林芷萱没有注意他看自己的眼神,只是继续道:“只要皇上这一关过去,问斩之罪不成,姐夫不过被囚禁牢中。而刑狱之中根本养不起那么多囚犯,尤其如今地动瘟疫再加上西北战事未平,每隔四五年都会释放一批囚犯。
我又听说慕义候曾经也在王爷麾下,随王爷一同征战过沙场,若是王爷肯帮着在慕义候面前求个情,让慕义候高抬贵手,赶上狱中恩释囚犯的时候,将我大姐夫放出来。”
魏明煦听林芷萱说完,才颇为差异地说了一句:“没想到,你竟然还精通刑狱之事。”
魏明煦说完,才自觉言语有失,这已经并非刑狱之道,而是官场上约定俗成的许多不成文的惯例,非在官场上磨砺数年的老油子不可知。

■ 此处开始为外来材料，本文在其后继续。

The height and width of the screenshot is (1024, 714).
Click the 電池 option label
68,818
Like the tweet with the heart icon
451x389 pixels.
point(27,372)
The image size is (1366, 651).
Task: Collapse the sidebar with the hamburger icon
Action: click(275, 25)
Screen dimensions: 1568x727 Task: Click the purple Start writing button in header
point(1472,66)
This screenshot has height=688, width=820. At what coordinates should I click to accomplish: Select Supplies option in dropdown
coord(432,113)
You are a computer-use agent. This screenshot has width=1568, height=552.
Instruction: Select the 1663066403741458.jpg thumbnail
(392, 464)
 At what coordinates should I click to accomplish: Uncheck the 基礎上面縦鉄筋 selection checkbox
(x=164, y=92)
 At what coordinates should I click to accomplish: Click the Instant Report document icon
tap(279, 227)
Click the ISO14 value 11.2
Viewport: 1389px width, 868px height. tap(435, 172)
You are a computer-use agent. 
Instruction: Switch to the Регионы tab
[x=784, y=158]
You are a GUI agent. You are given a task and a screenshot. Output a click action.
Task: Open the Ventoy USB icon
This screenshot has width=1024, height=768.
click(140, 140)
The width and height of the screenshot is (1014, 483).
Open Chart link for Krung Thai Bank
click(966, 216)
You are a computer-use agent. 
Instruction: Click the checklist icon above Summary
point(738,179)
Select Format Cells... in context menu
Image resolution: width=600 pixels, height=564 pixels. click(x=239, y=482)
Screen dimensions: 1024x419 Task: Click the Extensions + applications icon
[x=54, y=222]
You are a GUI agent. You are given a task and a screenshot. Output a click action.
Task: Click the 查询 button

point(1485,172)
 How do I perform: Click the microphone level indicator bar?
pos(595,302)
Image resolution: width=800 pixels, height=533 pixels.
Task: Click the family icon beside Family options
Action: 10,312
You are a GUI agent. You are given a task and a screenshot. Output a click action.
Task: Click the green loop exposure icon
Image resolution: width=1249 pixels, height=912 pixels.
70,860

这小丫头是怎么知道这许多的?
魏明煦又想起了当初在曲阳之时林芷萱让他保林家平安,魏明煦总觉这件事情不对,若是林家没有什么隐忧暗罪,寻常人怎会提出这样的要求。
所以魏明煦从曲阳回来之后,百忙之余便差了十五弟魏明穆替他查查林家的族史,却不想林家之事竟然如此隐秘,聊是魏明穆去查都查了整整一月。
等魏明煦终于拿到那张写着林家是前朝相府嫡系不降余孽的密函时,再想起那个阴了自己的小丫头,却是恨得牙根痒痒。